* ABOUT THIS EXERCISE *
The entries shown below are to be printed in full, unaltered.

* RECORDS TO PROCESS *
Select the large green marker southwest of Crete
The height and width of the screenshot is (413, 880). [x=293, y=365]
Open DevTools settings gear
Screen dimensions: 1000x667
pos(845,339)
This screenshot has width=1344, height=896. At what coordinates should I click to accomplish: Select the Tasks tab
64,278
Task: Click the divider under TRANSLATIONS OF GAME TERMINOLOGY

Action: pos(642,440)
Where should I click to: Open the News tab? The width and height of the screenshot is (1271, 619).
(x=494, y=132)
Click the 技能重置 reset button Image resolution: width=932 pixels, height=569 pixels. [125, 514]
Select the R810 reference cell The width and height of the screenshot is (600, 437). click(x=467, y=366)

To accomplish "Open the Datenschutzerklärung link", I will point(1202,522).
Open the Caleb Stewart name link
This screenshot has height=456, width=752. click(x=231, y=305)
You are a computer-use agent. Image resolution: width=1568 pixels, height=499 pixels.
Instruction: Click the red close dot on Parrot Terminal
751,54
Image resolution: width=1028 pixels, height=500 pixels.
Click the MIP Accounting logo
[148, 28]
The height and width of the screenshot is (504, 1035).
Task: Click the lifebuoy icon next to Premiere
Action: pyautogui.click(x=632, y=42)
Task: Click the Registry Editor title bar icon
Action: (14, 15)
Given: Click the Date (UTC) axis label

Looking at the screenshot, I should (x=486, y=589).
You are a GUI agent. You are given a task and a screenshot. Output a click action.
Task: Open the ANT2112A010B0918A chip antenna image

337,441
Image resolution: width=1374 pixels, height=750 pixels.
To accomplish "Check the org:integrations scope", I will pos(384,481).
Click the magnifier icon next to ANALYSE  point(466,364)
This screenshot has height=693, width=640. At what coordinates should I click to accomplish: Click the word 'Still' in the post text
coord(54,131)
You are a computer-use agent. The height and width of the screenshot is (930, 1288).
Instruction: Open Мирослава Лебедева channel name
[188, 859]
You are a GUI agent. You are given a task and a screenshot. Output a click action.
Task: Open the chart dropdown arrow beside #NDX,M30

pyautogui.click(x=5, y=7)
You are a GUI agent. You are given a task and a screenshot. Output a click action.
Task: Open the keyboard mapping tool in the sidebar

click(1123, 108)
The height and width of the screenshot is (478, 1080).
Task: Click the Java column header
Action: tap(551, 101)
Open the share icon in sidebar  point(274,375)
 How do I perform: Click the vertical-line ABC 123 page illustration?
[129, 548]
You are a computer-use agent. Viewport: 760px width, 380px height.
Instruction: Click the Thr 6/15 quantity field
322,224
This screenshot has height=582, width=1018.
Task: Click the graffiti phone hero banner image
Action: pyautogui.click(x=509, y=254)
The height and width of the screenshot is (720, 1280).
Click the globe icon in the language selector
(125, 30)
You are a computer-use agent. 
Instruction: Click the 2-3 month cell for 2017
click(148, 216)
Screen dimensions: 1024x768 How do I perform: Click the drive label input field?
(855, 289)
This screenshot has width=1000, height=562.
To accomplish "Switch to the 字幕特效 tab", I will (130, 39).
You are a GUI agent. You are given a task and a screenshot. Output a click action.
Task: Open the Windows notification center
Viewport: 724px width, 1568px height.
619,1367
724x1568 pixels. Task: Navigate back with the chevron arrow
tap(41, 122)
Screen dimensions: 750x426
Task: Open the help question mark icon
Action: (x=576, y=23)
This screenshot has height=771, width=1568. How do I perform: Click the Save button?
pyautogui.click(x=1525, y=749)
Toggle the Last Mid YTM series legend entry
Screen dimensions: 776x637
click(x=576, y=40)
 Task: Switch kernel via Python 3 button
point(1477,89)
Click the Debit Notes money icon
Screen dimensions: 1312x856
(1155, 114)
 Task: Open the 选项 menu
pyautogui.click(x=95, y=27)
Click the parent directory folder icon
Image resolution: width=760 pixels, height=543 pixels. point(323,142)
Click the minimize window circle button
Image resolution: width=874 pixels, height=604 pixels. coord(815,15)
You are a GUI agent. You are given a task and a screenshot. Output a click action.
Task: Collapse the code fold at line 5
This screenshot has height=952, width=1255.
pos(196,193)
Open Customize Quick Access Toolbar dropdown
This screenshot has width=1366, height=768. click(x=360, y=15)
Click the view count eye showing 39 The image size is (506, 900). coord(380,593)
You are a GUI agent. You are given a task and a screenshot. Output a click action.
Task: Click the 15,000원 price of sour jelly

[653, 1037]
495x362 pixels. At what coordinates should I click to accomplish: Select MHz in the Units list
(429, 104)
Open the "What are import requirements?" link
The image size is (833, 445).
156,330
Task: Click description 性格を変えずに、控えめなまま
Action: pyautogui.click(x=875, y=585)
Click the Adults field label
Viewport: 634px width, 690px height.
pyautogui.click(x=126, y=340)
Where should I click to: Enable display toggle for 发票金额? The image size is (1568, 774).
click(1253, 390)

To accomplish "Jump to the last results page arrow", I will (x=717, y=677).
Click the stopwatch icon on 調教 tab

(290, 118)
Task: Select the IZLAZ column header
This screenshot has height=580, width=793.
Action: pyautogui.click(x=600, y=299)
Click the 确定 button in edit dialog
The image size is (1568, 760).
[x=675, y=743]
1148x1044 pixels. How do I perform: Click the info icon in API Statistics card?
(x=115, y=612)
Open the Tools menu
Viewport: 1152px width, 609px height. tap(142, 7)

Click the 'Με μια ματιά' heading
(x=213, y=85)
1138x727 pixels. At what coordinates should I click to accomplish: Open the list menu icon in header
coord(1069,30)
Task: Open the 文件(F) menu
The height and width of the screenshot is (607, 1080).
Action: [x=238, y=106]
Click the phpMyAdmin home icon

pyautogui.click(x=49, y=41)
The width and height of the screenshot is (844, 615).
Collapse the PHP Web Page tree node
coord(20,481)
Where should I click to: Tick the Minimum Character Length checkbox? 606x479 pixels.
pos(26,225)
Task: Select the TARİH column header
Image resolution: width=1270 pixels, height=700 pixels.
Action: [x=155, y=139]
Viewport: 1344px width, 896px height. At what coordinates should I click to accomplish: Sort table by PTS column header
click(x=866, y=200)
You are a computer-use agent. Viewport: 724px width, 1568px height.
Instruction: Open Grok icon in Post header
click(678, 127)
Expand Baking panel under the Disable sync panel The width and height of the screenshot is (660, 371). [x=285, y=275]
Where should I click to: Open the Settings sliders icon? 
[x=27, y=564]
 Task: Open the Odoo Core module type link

* RESPONSE *
Select the large green marker southwest of Crete
The height and width of the screenshot is (413, 880). [x=293, y=365]
Open DevTools settings gear
Screen dimensions: 1000x667
pos(845,339)
This screenshot has width=1344, height=896. At what coordinates should I click to accomplish: Select the Tasks tab
64,278
Task: Click the divider under TRANSLATIONS OF GAME TERMINOLOGY

Action: pos(642,440)
Where should I click to: Open the News tab? The width and height of the screenshot is (1271, 619).
(x=494, y=132)
Click the 技能重置 reset button Image resolution: width=932 pixels, height=569 pixels. [125, 514]
Select the R810 reference cell The width and height of the screenshot is (600, 437). click(x=467, y=366)

To accomplish "Open the Datenschutzerklärung link", I will point(1202,522).
Open the Caleb Stewart name link
This screenshot has height=456, width=752. click(x=231, y=305)
You are a computer-use agent. Image resolution: width=1568 pixels, height=499 pixels.
Instruction: Click the red close dot on Parrot Terminal
751,54
Image resolution: width=1028 pixels, height=500 pixels.
Click the MIP Accounting logo
[148, 28]
The height and width of the screenshot is (504, 1035).
Task: Click the lifebuoy icon next to Premiere
Action: pyautogui.click(x=632, y=42)
Task: Click the Registry Editor title bar icon
Action: (14, 15)
Given: Click the Date (UTC) axis label

Looking at the screenshot, I should (x=486, y=589).
You are a GUI agent. You are given a task and a screenshot. Output a click action.
Task: Open the ANT2112A010B0918A chip antenna image

337,441
Image resolution: width=1374 pixels, height=750 pixels.
To accomplish "Check the org:integrations scope", I will pos(384,481).
Click the magnifier icon next to ANALYSE  point(466,364)
This screenshot has height=693, width=640. At what coordinates should I click to accomplish: Click the word 'Still' in the post text
coord(54,131)
You are a computer-use agent. The height and width of the screenshot is (930, 1288).
Instruction: Open Мирослава Лебедева channel name
[188, 859]
You are a GUI agent. You are given a task and a screenshot. Output a click action.
Task: Open the chart dropdown arrow beside #NDX,M30

pyautogui.click(x=5, y=7)
You are a GUI agent. You are given a task and a screenshot. Output a click action.
Task: Open the keyboard mapping tool in the sidebar

click(1123, 108)
The height and width of the screenshot is (478, 1080).
Task: Click the Java column header
Action: tap(551, 101)
Open the share icon in sidebar  point(274,375)
 How do I perform: Click the vertical-line ABC 123 page illustration?
[129, 548]
You are a computer-use agent. Viewport: 760px width, 380px height.
Instruction: Click the Thr 6/15 quantity field
322,224
This screenshot has height=582, width=1018.
Task: Click the graffiti phone hero banner image
Action: pyautogui.click(x=509, y=254)
The height and width of the screenshot is (720, 1280).
Click the globe icon in the language selector
(125, 30)
You are a computer-use agent. 
Instruction: Click the 2-3 month cell for 2017
click(148, 216)
Screen dimensions: 1024x768 How do I perform: Click the drive label input field?
(855, 289)
This screenshot has width=1000, height=562.
To accomplish "Switch to the 字幕特效 tab", I will (130, 39).
You are a GUI agent. You are given a task and a screenshot. Output a click action.
Task: Open the Windows notification center
Viewport: 724px width, 1568px height.
619,1367
724x1568 pixels. Task: Navigate back with the chevron arrow
tap(41, 122)
Screen dimensions: 750x426
Task: Open the help question mark icon
Action: (x=576, y=23)
This screenshot has height=771, width=1568. How do I perform: Click the Save button?
pyautogui.click(x=1525, y=749)
Toggle the Last Mid YTM series legend entry
Screen dimensions: 776x637
click(x=576, y=40)
 Task: Switch kernel via Python 3 button
point(1477,89)
Click the Debit Notes money icon
Screen dimensions: 1312x856
(1155, 114)
 Task: Open the 选项 menu
pyautogui.click(x=95, y=27)
Click the parent directory folder icon
Image resolution: width=760 pixels, height=543 pixels. point(323,142)
Click the minimize window circle button
Image resolution: width=874 pixels, height=604 pixels. coord(815,15)
You are a GUI agent. You are given a task and a screenshot. Output a click action.
Task: Collapse the code fold at line 5
This screenshot has height=952, width=1255.
pos(196,193)
Open Customize Quick Access Toolbar dropdown
This screenshot has width=1366, height=768. click(x=360, y=15)
Click the view count eye showing 39 The image size is (506, 900). coord(380,593)
You are a GUI agent. You are given a task and a screenshot. Output a click action.
Task: Click the 15,000원 price of sour jelly

[653, 1037]
495x362 pixels. At what coordinates should I click to accomplish: Select MHz in the Units list
(429, 104)
Open the "What are import requirements?" link
The image size is (833, 445).
156,330
Task: Click description 性格を変えずに、控えめなまま
Action: pyautogui.click(x=875, y=585)
Click the Adults field label
Viewport: 634px width, 690px height.
pyautogui.click(x=126, y=340)
Where should I click to: Enable display toggle for 发票金额? The image size is (1568, 774).
click(1253, 390)

To accomplish "Jump to the last results page arrow", I will (x=717, y=677).
Click the stopwatch icon on 調教 tab

(290, 118)
Task: Select the IZLAZ column header
This screenshot has height=580, width=793.
Action: pyautogui.click(x=600, y=299)
Click the 确定 button in edit dialog
The image size is (1568, 760).
[x=675, y=743]
1148x1044 pixels. How do I perform: Click the info icon in API Statistics card?
(x=115, y=612)
Open the Tools menu
Viewport: 1152px width, 609px height. tap(142, 7)

Click the 'Με μια ματιά' heading
(x=213, y=85)
1138x727 pixels. At what coordinates should I click to accomplish: Open the list menu icon in header
coord(1069,30)
Task: Open the 文件(F) menu
The height and width of the screenshot is (607, 1080).
Action: [x=238, y=106]
Click the phpMyAdmin home icon

pyautogui.click(x=49, y=41)
The width and height of the screenshot is (844, 615).
Collapse the PHP Web Page tree node
coord(20,481)
Where should I click to: Tick the Minimum Character Length checkbox? 606x479 pixels.
pos(26,225)
Task: Select the TARİH column header
Image resolution: width=1270 pixels, height=700 pixels.
Action: [x=155, y=139]
Viewport: 1344px width, 896px height. At what coordinates should I click to accomplish: Sort table by PTS column header
click(x=866, y=200)
You are a computer-use agent. Viewport: 724px width, 1568px height.
Instruction: Open Grok icon in Post header
click(678, 127)
Expand Baking panel under the Disable sync panel The width and height of the screenshot is (660, 371). [x=285, y=275]
Where should I click to: Open the Settings sliders icon? 
[x=27, y=564]
 Task: Open the Odoo Core module type link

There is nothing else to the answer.